**Texto seleccionado:**

= = =

La Iglesia se constituye como tal en el encuentro con Cristo
En el encuentro con Cristo viene el Espíritu y se da la misión. El
encuentro con el Señor es costoso. Casi siempre tenemos las
puertas cerradas, porque tenemos miedos. Y no nos debe extrañar
pues no somos nosotros más que los primeros. Los primeros
cerraron las puertas por miedo a los judíos aunque habían estado
viviendo junto al Señor y le habían visto hacer muchos milagros.
Pero tenían miedo porque se habían hecho famosos por la cercanía
que habían tenido con El, pues las gentes del lugar los conocían
por ser discípulos de Cristo. Es preciso que el Señor entre aunque
estén cerradas las puertas. El entra siempre; entra una y otra vez. Y
siempre nos comunica lo mismo: su paz.
«Al atardecer de aquel día, el primero de la semana, estando
cerradas por miedo a los judíos las puertas del lugar donde se
encontraban los discípulos, se presentó Jesús en medio de ellos y
les dijo: La paz con vosotros» (/Jn/20/19).

= = =

[Registros de un conjunto de datos de señalamiento]
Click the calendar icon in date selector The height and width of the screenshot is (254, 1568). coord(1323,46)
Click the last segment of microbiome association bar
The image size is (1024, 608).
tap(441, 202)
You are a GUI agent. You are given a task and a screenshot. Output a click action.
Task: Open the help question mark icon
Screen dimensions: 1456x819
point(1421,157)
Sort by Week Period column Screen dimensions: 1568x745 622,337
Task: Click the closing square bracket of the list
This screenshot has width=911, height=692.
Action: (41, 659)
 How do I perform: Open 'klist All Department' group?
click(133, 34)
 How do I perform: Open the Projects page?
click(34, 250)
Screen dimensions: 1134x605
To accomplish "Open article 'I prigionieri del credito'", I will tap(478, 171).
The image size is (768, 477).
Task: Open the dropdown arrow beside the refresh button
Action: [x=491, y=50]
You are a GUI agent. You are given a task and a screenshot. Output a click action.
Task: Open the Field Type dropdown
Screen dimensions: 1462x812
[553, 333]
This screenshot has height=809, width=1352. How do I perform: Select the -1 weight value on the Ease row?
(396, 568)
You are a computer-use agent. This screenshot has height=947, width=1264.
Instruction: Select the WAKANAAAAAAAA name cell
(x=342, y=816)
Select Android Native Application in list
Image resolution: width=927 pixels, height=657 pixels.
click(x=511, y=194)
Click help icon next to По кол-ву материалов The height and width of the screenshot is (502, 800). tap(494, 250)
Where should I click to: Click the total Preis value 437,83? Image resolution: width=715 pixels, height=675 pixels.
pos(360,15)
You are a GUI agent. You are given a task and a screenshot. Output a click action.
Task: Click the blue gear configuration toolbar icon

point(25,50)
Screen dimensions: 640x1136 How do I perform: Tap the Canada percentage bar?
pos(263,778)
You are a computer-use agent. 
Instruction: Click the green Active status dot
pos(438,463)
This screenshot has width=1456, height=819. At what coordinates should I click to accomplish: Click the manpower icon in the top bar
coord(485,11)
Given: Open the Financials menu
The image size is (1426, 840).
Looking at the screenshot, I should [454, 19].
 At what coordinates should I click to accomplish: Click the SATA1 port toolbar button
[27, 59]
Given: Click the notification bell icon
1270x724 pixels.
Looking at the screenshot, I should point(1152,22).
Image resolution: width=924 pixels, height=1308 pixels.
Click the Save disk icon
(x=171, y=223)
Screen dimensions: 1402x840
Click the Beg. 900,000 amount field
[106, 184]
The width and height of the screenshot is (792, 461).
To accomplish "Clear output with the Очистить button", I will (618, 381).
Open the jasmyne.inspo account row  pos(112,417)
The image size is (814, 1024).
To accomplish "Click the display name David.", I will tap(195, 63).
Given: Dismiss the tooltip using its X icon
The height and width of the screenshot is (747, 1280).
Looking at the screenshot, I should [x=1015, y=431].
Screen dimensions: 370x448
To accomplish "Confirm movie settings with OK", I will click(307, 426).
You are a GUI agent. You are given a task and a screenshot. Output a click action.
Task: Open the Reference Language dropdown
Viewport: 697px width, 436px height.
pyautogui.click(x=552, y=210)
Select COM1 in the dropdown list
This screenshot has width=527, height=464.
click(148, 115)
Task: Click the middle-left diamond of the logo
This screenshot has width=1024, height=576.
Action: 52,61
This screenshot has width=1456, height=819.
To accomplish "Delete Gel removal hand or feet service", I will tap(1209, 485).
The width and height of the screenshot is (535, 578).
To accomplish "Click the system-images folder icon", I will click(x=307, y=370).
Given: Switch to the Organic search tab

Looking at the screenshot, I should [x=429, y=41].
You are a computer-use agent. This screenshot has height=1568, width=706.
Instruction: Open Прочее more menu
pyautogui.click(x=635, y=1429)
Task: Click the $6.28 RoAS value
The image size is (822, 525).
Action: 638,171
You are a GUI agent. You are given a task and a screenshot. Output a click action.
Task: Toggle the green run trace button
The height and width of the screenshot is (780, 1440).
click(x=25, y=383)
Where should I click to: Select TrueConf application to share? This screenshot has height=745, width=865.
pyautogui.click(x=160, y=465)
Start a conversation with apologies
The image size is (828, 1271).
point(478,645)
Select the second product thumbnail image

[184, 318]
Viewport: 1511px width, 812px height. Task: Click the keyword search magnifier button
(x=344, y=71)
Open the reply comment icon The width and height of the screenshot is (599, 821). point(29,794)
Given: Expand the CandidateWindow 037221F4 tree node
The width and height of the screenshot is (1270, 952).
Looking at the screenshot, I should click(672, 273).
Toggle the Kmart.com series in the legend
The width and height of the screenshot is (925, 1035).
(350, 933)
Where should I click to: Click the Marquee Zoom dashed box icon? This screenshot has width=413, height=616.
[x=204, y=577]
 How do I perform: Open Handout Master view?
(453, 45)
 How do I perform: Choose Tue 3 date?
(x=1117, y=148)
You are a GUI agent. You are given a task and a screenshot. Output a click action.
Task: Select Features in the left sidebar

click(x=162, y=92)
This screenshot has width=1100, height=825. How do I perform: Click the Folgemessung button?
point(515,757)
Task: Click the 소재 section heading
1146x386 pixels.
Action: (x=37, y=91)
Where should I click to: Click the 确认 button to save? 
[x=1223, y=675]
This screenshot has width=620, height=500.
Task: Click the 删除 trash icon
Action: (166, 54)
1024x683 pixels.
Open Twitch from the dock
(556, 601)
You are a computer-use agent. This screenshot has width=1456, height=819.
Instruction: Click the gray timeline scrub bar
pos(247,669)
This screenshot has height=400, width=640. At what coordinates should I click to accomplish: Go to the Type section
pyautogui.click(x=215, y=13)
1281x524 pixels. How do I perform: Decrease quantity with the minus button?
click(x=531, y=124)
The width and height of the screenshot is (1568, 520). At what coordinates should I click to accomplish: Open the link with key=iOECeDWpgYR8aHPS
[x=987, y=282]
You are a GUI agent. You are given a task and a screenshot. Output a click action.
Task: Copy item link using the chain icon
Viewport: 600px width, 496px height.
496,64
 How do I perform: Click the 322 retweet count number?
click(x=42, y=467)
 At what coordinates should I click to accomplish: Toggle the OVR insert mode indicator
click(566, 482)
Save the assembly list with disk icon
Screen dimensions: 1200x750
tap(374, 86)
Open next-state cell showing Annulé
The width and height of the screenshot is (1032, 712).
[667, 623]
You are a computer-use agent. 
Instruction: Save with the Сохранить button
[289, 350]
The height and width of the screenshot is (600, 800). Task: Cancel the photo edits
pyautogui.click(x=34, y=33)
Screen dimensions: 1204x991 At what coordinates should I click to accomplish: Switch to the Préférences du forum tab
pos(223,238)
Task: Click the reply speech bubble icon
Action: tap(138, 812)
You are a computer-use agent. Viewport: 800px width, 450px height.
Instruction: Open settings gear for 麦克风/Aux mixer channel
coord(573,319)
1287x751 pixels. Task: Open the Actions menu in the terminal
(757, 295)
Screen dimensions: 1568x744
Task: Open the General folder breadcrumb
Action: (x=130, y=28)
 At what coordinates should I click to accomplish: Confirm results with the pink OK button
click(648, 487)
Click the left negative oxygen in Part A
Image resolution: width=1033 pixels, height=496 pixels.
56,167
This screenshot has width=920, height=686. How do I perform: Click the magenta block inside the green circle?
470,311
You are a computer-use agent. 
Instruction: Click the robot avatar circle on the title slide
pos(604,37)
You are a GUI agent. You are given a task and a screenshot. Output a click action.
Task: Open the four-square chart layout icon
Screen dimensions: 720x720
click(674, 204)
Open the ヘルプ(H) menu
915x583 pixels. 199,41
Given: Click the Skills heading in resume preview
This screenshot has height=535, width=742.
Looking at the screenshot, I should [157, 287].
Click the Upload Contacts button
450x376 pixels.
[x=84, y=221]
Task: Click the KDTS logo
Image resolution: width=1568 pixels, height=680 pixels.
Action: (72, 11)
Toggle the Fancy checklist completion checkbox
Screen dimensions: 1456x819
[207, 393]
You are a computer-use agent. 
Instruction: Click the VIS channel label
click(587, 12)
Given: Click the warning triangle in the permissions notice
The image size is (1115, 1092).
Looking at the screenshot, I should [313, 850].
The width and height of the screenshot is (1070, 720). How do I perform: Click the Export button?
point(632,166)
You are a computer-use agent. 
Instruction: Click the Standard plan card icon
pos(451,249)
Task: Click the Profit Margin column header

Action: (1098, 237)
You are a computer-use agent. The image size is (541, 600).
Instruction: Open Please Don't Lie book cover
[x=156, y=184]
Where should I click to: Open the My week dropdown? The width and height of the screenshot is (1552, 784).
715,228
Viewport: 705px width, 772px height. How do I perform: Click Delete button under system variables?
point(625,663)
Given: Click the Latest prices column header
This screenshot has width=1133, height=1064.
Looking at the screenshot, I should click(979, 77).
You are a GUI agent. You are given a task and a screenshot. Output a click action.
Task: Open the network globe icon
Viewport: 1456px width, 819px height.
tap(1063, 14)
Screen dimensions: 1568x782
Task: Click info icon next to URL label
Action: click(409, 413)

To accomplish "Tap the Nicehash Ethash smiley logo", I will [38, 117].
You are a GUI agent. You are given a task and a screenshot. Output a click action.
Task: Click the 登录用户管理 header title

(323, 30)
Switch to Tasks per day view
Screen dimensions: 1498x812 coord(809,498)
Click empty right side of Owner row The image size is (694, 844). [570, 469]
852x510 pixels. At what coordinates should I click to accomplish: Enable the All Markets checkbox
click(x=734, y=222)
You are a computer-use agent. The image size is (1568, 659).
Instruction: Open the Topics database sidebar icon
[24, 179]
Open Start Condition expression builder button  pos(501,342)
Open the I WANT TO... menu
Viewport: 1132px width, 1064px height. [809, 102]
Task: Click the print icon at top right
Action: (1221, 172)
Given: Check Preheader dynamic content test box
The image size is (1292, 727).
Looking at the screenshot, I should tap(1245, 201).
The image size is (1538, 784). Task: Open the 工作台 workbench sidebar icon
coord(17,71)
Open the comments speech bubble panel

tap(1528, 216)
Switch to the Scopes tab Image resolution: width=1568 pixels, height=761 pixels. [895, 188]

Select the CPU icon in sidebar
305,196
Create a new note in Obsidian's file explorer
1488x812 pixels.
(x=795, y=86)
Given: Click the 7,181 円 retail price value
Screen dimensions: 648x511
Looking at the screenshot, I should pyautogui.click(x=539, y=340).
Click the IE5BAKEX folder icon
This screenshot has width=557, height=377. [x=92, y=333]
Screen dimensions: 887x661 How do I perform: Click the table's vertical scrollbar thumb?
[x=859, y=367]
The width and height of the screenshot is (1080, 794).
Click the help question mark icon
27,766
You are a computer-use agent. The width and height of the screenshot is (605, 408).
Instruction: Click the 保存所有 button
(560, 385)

= = =

**Tareas pendientes:**
- 1) Reescribe de forma más breve el párrafo del texto sobre el encuentro con Cristo que empieza con «En el encuentro con Cristo viene el Espíritu» y conserva sus datos principales.
- 2) Enumera todos los nombres con los que el texto sobre el encuentro con Cristo se refiere a Jesús, sin contar los pronombres.
- 3) Según el texto sobre el encuentro con Cristo, ¿qué nos comunica siempre el Señor cuando entra?
Para responder, básate únicamente en el texto.

**Tareas resueltas:**
- 1) En el encuentro con Cristo llegan el Espíritu y la misión, pero ese encuentro es costoso porque solemos cerrar las puertas por miedo. Así les pasó ya a los primeros discípulos. Aunque habían vivido junto al Señor y lo habían visto hacer muchos milagros, temían a los judíos, porque la gente del lugar los conocía como discípulos de Cristo. El Señor entra una y otra vez, aun con las puertas cerradas, y siempre comunica su paz.

- 2) Cristo, el Señor, Jesús

- 3) Su paz.